Crunches – again just like back in grade school. Lie on your back with your hands up by your ears or across your chest. Using your abs crunch up until your shoulder blades are off the ground. Slowly lower back down. A second option is to put your hands underneath your lower back and crunch up.
Jumping Jacks – again not a difficult exercise and can be done anywhere. It gets the entire body going and will ramp up the heart rate. Start off doing 3 sets of 10-15 and work your way up.
Burpees – I saved the best for last. If you’ve never done these, you start standing up. Bend your knees and place both hands on the floor. Jump your feet back to your in a pushup plank position. Do a push and jump your feet back underneath you and jump straight up. Land softly and repeat. This will be the most difficult exercise on this list, yet it will burn the most calories. Depending on your fitness level, you may want to incorporate these at the beginning of your bodyweight training routine.
Tips And Tricks For Moms
Most, if not all of the aforementioned bodyweight workouts can be done with no equipment. As you develop body strength you’ll probably want to invest in some minimal equipment. Things like a jump rope, a pull-up bar, resistance bands, and light dumbbells will do wonders.

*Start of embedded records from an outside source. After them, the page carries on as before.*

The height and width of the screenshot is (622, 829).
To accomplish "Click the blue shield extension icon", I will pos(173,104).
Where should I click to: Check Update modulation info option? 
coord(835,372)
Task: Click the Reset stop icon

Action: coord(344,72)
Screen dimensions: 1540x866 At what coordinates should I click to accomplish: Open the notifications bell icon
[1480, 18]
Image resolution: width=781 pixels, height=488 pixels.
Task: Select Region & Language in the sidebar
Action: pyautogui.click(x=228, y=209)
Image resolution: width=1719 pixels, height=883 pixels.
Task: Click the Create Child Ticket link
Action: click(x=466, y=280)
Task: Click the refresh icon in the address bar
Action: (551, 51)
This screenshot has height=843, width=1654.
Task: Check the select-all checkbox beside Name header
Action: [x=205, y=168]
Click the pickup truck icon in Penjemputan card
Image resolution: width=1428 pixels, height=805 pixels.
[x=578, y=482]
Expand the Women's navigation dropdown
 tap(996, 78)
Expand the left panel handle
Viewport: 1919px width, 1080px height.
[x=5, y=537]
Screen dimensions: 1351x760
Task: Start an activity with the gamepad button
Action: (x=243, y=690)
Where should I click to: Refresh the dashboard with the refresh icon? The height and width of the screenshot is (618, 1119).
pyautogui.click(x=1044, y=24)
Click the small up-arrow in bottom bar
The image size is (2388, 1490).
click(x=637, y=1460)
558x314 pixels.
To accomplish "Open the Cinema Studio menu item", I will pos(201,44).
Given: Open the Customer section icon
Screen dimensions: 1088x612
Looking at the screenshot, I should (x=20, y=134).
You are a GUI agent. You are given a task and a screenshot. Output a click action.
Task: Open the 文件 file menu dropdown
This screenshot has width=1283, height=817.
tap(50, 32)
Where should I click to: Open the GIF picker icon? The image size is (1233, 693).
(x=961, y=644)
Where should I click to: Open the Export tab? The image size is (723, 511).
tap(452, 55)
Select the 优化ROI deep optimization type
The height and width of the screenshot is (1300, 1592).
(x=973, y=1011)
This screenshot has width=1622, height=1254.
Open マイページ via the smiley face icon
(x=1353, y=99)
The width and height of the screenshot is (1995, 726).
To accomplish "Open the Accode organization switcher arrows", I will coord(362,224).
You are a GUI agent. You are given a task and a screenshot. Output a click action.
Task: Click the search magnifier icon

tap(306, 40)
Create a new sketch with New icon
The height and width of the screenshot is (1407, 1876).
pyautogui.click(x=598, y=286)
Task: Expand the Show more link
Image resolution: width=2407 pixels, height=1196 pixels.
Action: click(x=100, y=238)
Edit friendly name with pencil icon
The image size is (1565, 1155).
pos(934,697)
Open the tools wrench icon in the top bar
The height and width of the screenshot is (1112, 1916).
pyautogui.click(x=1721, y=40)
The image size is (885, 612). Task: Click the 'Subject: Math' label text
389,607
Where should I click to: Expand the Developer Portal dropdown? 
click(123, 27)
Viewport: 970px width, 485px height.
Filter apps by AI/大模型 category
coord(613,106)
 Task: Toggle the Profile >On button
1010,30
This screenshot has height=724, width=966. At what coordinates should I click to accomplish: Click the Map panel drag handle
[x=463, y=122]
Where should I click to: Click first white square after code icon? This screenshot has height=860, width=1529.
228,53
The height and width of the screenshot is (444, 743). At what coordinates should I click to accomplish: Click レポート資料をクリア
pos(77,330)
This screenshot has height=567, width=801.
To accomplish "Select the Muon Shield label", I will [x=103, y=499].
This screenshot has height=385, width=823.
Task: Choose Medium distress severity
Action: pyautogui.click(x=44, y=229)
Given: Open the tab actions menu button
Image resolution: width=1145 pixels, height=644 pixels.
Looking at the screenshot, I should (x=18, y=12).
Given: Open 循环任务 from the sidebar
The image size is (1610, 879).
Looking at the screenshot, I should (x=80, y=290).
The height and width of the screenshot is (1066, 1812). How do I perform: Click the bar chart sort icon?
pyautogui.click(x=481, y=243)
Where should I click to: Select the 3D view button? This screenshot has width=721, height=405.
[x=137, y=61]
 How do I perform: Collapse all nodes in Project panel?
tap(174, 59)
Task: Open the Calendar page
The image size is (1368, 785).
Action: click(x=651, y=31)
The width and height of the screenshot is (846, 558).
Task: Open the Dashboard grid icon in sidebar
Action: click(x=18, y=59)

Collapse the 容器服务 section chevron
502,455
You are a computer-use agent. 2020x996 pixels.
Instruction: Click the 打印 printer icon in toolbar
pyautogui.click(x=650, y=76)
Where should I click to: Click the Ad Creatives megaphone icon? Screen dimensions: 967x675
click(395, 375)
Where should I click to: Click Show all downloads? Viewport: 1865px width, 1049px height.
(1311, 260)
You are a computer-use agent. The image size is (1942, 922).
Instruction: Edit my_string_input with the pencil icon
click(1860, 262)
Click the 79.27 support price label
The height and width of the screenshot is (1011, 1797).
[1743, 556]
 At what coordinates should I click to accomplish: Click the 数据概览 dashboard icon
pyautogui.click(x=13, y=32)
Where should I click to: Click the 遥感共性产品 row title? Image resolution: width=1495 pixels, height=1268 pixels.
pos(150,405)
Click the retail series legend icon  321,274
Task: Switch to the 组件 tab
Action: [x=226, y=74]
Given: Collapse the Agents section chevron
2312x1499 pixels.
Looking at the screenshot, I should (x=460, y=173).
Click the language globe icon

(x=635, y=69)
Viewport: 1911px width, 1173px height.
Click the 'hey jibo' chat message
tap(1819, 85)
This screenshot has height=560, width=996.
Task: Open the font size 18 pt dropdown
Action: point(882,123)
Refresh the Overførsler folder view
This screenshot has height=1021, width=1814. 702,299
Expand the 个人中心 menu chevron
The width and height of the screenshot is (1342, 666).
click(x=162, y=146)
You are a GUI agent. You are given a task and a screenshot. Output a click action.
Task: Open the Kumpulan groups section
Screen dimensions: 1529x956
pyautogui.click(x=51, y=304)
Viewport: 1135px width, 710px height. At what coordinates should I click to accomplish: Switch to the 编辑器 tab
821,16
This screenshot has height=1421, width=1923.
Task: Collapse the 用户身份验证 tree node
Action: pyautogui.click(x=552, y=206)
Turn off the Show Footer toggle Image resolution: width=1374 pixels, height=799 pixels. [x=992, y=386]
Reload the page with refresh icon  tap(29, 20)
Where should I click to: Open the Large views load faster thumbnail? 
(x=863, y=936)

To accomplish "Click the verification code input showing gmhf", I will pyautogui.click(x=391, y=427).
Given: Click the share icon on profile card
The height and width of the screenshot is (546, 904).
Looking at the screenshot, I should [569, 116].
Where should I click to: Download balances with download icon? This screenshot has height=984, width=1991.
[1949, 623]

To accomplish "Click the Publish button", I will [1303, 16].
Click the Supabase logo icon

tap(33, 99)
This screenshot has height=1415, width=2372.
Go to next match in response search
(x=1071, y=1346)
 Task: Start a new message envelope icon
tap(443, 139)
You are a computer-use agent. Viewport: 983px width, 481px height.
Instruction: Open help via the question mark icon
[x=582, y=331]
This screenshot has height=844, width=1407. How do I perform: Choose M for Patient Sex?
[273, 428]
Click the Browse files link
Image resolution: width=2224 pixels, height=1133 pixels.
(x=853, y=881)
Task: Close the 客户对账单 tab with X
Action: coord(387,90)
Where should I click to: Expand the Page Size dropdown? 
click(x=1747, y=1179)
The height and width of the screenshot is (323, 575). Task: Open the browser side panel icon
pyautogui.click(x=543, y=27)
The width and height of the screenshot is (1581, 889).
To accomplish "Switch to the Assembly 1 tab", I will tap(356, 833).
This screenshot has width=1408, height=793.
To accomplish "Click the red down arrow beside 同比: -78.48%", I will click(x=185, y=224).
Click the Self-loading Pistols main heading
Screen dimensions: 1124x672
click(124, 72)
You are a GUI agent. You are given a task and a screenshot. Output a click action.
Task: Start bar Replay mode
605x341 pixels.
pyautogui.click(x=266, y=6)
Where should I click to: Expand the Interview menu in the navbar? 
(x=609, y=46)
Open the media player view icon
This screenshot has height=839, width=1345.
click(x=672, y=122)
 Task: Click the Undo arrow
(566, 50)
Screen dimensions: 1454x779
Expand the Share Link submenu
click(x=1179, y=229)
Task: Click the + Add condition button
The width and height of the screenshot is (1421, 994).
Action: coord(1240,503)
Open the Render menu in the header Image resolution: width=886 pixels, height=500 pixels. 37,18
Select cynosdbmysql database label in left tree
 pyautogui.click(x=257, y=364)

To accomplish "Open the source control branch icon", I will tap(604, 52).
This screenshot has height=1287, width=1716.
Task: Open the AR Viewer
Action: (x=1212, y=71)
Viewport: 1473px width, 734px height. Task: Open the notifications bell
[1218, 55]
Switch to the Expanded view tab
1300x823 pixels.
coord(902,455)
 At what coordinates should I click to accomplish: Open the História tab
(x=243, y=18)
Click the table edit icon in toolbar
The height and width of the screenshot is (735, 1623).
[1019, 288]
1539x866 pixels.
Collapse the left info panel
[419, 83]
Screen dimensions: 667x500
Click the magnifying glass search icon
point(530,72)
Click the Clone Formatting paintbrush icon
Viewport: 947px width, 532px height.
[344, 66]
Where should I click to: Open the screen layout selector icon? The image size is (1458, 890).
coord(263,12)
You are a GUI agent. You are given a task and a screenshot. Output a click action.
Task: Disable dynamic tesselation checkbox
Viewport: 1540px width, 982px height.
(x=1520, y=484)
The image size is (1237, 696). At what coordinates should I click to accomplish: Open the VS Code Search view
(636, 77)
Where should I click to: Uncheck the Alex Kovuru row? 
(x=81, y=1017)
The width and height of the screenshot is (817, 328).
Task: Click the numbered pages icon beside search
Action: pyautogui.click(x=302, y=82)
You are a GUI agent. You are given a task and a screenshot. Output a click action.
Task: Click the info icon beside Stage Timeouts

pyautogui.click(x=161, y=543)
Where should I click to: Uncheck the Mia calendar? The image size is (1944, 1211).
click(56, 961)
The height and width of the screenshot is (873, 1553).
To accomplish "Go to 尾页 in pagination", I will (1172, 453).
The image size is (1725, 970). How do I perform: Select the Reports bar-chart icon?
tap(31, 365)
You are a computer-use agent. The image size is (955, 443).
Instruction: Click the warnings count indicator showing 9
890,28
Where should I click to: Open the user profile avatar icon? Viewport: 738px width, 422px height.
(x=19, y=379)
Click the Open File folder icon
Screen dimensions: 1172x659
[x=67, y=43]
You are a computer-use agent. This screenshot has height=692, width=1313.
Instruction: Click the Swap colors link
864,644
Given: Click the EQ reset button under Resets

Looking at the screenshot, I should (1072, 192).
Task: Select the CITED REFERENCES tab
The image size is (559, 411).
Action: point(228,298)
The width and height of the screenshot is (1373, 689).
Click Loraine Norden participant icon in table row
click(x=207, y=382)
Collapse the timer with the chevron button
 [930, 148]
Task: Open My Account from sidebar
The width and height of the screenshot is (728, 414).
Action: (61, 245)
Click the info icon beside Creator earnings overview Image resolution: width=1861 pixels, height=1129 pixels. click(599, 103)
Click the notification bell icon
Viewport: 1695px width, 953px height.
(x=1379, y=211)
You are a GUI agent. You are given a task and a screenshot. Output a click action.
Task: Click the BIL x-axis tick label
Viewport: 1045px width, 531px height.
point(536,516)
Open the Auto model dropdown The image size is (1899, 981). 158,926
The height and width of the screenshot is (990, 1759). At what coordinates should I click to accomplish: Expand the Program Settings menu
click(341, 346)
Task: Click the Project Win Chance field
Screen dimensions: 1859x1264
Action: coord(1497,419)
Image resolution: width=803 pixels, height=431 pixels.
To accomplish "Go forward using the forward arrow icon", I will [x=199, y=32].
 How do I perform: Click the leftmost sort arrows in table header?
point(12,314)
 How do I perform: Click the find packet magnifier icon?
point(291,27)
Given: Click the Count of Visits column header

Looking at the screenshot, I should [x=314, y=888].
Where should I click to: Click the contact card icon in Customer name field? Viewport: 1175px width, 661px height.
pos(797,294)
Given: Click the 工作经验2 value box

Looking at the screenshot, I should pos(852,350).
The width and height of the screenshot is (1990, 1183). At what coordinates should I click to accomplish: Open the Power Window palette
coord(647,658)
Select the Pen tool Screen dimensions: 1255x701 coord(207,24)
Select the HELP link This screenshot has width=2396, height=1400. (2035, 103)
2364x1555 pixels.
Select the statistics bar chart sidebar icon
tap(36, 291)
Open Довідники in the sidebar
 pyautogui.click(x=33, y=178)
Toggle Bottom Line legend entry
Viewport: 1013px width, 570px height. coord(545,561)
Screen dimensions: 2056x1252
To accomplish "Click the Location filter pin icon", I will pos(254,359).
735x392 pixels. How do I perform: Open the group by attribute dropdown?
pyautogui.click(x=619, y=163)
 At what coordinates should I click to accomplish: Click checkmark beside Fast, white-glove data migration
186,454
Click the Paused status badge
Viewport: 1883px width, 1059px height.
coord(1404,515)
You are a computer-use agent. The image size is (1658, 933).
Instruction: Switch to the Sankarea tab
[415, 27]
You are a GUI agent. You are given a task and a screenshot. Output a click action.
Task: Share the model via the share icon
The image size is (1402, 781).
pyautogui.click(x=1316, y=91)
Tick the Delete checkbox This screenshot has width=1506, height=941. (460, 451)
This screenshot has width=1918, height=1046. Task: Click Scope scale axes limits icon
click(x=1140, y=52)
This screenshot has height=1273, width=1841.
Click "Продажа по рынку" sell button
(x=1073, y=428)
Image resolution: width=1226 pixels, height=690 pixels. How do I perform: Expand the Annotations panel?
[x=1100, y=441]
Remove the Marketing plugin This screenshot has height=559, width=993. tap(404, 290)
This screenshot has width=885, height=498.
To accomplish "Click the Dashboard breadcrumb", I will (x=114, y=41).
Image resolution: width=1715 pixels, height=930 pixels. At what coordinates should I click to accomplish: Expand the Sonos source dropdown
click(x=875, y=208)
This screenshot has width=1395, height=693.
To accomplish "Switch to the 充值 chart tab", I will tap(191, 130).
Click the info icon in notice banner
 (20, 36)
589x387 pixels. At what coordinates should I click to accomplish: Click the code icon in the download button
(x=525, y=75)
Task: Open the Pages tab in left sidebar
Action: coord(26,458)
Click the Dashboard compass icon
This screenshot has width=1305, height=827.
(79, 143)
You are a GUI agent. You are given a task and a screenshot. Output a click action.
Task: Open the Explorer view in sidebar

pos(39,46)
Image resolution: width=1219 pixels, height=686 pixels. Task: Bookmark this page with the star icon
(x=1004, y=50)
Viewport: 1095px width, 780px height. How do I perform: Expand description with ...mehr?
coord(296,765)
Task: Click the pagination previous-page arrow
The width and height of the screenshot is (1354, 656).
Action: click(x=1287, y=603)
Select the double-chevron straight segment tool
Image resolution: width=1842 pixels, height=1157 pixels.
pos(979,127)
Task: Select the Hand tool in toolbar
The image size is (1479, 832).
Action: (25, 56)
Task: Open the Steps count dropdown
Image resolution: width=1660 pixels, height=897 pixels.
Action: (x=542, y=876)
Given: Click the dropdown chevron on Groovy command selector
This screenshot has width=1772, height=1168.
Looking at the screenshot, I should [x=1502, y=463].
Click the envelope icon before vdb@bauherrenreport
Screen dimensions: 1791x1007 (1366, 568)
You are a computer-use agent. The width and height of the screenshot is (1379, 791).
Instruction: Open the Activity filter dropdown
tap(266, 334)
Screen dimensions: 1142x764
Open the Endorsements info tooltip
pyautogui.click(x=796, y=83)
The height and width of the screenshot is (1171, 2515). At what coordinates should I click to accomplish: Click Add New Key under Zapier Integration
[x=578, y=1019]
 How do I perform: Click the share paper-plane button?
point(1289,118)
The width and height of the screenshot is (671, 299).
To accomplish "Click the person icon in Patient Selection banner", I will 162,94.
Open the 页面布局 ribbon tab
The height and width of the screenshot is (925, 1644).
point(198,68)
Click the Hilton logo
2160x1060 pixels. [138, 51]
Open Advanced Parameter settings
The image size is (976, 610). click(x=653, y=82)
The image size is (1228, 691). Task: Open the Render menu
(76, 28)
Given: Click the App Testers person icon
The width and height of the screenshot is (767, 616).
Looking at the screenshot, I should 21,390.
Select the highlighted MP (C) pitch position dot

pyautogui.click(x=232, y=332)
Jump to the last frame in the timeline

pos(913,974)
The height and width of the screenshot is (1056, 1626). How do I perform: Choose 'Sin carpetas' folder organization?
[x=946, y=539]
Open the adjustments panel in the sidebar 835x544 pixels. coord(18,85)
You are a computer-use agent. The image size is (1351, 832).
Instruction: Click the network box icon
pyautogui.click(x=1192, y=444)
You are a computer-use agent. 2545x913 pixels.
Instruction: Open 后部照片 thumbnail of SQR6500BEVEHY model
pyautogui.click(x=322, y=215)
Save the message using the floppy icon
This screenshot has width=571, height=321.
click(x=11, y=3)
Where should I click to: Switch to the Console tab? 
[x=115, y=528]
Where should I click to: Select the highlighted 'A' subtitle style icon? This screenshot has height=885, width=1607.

And those few pieces of equipment will expand the list of exercises you can do.
Have you noticed that kids don’t really sit still for very long…?
Now I know that you literally carried them around for at least 9 months straight, but you can use their energy to your advantage.
If they’re light enough, they can become the weight. Hold them while you’re doing your body squats.
Let them do jumping jacks with you. You could even hold them while doing lunges. If your kids see you working out, they’ll learn at an early age, the importance of being healthy. Now you’re getting your workout in, and you’re being a stellar role model!!
Conclusion of Weight Loss For Busy Moms
Weight loss for busy moms takes setting aside time for themselves. It’s hard to do, but you should be making yourself a priority too. Getting your bodyweight exercise (Bodyweight Burn Review) workout in can be difficult, there’s no debating that. With a little planning and a little ingenuity, an at-home bodyweight workout routine can be an integral part of overall health. Once you’ve started it will only become a little easier to lift that baby off the ground, or out of the crib. And carrying them around the store or putting that car seat in, will get a little easier every time. You’ll feel better every time you get that workout in! Give yourself some me-time. For all the work that moms do, you deserve it!!
FAQ of Workouts for Busy Moms
What is the best time to workout for moms?
The morning will the best time to workout. Getting your workout in before everybody is up, will provide the best opportunity to avoid distractions.
How do I stick to a workout plan?
Find a reason why you’re doing a workout plan. Do it to set a good example. Do it because it will give you the energy to keep up with your babies as they grow older. Do it for you and your family. Make it a priority.
How do I exercise with kids around?
Incorporate your kids into your workout. Kids make great weights and enjoy spending time with their parents or bonding. Utilize screen time or nap times if you need it.
Is it safe for kids to exercise?
Yes, just like adults a minimum of 3 days a week of activity is advisable. Always consult a doctor before starting a routine for kids.